▶ **Geselecteerd fragment**
####################

ECLI:NL:RBOVE:2013:2693

Rechtbank Overijssel

Datum uitspraak
29 oktober 2013
Publicatiedatum
12 november 2013
Zaaknummer
Awb 13/1053
Instantie
Rechtbank Overijssel
Type
Uitspraak
Procedures
  • Eerste aanleg - enkelvoudig
Rechters
  • W.F. Bijloo
Vindplaatsen
  • Rechtspraak.nl
AI samenvatting door LexboostAutomatisch gegenereerd

Beoordeling van de aanspraak op uitkering ingevolge de Ziektewet na beëindiging dienstverband

In deze zaak heeft de Rechtbank Overijssel op 29 oktober 2013 uitspraak gedaan in een geschil tussen eiseres, vertegenwoordigd door haar gemachtigde mr. S.G. Volbeda, en de raad van Bestuur van het Uitvoeringsinstituut Werknemersverzekeringen. Eiseres had een uitkering op grond van de Ziektewet (ZW) aangevraagd, nadat haar dienstverband bij de Christelijke Hogeschool Windesheim per 1 februari 2011 was beëindigd. Eiseres meldde zich ziek op 4 maart 2011, meer dan vier weken na het einde van haar verzekering, wat volgens de wet betekent dat zij geen recht heeft op ziekengeld.

De rechtbank heeft vastgesteld dat eiseres na de beëindiging van haar dienstverband enkele afrondende werkzaamheden heeft verricht, maar oordeelde dat deze werkzaamheden niet leiden tot de conclusie dat er een nieuwe dienstbetrekking is ontstaan. De rechtbank overwoog dat voor het bestaan van een arbeidsovereenkomst drie criteria moeten worden voldaan: de verplichting tot het persoonlijk verrichten van arbeid, een gezagsverhouding en een verplichting tot het betalen van loon. Hoewel eiseres haar werkzaamheden zelf moest verrichten, was er geen sprake van een verplichting tot loonbetaling, aangezien Windesheim had aangegeven dat voor de afrondende werkzaamheden geen betaling had plaatsgevonden.

De rechtbank concludeerde dat er geen nieuwe dienstbetrekking was ontstaan na 1 februari 2011, waardoor eiseres per die datum niet meer verzekerd was en geen aanspraak kon maken op ziekengeld. Het beroep van eiseres werd ongegrond verklaard, en er werd geen proceskostenveroordeling opgelegd. De uitspraak werd gedaan door mr. W.F. Bijloo, met mr. D.H. Harbers als griffier, en is openbaar uitgesproken.

Uitspraak

RECHTBANK OVERIJSSEL

Bestuursrecht
Zittingsplaats Zwolle
Registratienummer: Awb 13/1053 ZW

uitspraak van de enkelvoudige kamer in het geding tussen

[eiseres]

wonende te Zwolle, eiseres,
gemachtigde: mr. S.G. Volbeda,
en
de raad van Bestuur van het Uitvoeringsinstituut Werknemersverzekeringen,
locatie te Zwolle, verweerder.

####################

▶ **Gegevensoverzicht**
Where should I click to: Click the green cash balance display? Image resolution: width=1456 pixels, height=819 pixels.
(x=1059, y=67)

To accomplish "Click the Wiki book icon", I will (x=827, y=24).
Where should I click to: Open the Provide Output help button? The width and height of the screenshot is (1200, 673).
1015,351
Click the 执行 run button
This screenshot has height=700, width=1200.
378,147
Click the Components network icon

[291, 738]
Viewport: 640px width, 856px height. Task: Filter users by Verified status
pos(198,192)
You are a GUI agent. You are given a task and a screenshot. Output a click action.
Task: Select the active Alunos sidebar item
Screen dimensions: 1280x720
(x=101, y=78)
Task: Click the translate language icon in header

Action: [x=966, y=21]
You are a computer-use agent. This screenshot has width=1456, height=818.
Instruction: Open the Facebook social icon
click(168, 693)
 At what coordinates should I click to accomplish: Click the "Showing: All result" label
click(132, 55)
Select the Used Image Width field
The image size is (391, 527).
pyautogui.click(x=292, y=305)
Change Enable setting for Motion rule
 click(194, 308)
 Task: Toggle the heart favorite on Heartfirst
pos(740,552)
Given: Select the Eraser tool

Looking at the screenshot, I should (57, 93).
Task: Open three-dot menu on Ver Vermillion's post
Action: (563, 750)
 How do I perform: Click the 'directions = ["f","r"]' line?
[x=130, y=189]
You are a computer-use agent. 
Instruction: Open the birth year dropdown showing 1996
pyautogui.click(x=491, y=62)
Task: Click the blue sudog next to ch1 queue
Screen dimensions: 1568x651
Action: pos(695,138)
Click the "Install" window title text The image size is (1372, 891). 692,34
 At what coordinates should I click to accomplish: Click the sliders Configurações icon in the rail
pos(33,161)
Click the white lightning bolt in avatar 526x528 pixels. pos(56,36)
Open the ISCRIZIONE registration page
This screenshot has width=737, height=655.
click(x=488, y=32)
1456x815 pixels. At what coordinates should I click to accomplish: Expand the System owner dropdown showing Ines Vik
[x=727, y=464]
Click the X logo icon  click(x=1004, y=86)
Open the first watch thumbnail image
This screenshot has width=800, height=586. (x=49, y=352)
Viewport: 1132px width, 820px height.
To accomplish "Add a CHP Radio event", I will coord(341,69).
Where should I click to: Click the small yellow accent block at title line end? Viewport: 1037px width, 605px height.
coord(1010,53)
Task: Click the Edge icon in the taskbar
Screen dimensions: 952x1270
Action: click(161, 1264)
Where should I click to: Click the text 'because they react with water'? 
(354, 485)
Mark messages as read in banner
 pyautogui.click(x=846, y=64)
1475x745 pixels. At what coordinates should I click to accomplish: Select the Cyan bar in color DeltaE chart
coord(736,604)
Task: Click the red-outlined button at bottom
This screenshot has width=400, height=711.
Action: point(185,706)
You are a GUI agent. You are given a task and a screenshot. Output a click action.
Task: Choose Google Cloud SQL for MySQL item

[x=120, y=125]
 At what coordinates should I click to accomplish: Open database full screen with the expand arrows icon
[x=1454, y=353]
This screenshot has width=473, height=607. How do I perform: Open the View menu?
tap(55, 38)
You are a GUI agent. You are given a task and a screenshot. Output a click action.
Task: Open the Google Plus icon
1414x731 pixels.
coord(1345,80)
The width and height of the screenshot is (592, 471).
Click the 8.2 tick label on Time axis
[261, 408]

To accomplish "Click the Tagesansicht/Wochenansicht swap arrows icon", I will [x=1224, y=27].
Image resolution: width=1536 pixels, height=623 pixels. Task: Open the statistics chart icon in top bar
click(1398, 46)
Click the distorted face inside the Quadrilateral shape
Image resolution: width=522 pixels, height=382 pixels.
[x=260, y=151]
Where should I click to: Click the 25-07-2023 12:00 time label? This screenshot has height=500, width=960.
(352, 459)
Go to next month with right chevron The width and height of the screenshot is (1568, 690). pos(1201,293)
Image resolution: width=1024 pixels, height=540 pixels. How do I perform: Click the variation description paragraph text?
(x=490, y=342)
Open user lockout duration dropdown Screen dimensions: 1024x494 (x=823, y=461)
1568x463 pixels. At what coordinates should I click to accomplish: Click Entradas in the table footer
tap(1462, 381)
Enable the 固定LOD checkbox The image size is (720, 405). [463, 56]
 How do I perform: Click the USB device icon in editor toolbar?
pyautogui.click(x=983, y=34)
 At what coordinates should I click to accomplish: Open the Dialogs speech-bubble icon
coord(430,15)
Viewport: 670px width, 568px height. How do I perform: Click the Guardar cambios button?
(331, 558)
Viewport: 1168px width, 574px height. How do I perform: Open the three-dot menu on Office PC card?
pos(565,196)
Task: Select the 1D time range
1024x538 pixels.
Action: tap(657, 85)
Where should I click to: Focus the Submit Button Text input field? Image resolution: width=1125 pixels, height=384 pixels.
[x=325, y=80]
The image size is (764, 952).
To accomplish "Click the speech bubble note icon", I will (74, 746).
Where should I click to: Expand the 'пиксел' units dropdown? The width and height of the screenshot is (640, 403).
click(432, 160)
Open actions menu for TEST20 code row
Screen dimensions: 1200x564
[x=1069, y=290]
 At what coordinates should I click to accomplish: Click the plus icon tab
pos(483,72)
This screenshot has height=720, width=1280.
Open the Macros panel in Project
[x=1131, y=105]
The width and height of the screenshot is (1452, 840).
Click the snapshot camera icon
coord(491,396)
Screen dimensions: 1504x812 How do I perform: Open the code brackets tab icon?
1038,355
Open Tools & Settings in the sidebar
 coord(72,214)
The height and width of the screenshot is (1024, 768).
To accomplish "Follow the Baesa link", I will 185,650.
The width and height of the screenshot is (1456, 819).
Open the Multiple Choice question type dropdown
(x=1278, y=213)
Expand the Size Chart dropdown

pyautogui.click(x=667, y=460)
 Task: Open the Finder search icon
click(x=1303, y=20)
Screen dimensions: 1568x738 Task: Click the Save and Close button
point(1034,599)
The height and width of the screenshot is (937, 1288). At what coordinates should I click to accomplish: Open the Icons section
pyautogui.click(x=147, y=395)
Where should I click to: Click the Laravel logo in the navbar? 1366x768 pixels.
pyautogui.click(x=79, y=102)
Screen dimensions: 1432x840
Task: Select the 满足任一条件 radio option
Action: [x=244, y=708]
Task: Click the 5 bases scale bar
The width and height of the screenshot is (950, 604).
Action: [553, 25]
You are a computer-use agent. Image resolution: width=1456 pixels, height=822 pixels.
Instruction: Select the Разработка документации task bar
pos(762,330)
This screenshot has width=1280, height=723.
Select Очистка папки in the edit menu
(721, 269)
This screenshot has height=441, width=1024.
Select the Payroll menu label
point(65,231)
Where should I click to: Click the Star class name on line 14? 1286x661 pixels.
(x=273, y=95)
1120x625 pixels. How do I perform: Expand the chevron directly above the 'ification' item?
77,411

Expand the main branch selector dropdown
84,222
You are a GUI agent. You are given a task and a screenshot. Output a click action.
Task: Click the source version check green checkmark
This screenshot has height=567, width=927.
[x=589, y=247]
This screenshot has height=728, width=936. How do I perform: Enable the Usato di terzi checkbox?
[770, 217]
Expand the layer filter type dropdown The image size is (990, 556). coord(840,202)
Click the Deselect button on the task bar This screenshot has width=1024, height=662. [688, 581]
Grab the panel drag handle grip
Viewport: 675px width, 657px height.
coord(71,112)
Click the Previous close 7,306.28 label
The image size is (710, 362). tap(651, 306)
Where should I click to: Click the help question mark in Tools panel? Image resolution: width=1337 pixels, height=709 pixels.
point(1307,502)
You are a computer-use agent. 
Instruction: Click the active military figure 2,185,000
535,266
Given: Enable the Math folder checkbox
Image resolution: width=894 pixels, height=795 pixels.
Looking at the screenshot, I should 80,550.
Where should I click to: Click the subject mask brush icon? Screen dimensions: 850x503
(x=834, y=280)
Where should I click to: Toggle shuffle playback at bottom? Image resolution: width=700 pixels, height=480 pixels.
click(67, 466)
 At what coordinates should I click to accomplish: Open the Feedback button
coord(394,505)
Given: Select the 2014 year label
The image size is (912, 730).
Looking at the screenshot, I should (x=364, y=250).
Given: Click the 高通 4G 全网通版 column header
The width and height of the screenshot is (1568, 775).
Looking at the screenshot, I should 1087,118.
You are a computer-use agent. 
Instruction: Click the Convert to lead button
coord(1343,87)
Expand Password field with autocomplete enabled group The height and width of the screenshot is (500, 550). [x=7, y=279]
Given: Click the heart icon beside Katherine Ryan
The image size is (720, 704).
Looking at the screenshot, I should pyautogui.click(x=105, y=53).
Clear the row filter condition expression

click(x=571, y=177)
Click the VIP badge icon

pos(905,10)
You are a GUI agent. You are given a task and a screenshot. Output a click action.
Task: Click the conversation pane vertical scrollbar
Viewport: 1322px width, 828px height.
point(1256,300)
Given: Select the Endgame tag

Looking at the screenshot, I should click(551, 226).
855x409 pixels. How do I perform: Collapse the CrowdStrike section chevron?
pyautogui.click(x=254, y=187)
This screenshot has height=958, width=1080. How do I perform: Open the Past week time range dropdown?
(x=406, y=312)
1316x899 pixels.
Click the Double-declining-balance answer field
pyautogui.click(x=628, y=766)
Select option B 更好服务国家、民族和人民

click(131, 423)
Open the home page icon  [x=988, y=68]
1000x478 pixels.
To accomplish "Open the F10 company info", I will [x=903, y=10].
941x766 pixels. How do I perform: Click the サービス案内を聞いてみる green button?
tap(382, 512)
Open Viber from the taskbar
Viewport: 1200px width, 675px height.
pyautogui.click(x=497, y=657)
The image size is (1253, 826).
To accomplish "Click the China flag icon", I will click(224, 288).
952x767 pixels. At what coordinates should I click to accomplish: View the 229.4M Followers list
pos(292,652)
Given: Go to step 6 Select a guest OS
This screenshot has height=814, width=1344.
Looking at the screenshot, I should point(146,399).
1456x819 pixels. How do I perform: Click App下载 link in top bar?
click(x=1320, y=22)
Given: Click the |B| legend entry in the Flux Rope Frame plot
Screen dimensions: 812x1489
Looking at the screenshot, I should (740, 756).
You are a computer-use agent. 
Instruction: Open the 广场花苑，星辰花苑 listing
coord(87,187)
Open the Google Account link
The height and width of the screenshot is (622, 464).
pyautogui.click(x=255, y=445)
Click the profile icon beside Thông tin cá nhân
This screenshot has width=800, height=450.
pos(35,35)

####################

▶ **Opgaven**
1) Op welke datum meldde eiseres zich volgens de uitspraak over de Ziektewet ziek?
2) Vervolg de uitspraak over de Ziektewet na de laatste regel.

▶ **Antwoorden**
1) Op 4 maart 2011.

2)
13/1053
Procesverloop
Bij besluit van 18 december 2012 heeft verweerder geweigerd aan eiseres een uitkering op grond van de Ziektewet (ZW) toe te kennen.
Het daartegen gemaakte bezwaar is bij het besluit van 3 april 2013 (het bestreden besluit) ongegrond verklaard. Eiseres heeft tegen dit besluit beroep ingesteld.
Het beroep is ter zitting van 1 oktober 2013 behandeld. Eiseres is verschenen, tezamen met haar gemachtigde. Verweerder heeft zich niet doen vertegenwoordigen.

Overwegingen

1.
De rechtbank gaat uit van de volgende feiten en omstandigheden.
1.1
Eiseres was werkzaam bij de Christelijke Hogeschool Windesheim te Zwolle (hierna: Windesheim). Per 1 februari 2011 is deze dienstbetrekking beëindigd.
1.2
Per 4 maart 2011 heeft eiseres zich ziek gemeld bij verweerder.
1.3
Vervolgens heeft besluitvorming plaatsgevonden als vermeld in de rubriek “Procesverloop”.
2.
Eiseres stelt zich op het standpunt dat tengevolge van de werkzaamheden die zij na 1 februari 2011 heeft verricht een nieuwe dienstbetrekking bij Windesheim is ontstaan, welk dienstverband per 8 februari 2011 is beëindigd. Daartoe voert zij aan dat zij tot en met 8 februari 2011 werkzaamheden heeft verricht voor Windesheim, welke zij zelf diende te verrichten, waarvoor ze recht heeft op loon en waarbij sprake was van een gezagsverhouding.
3.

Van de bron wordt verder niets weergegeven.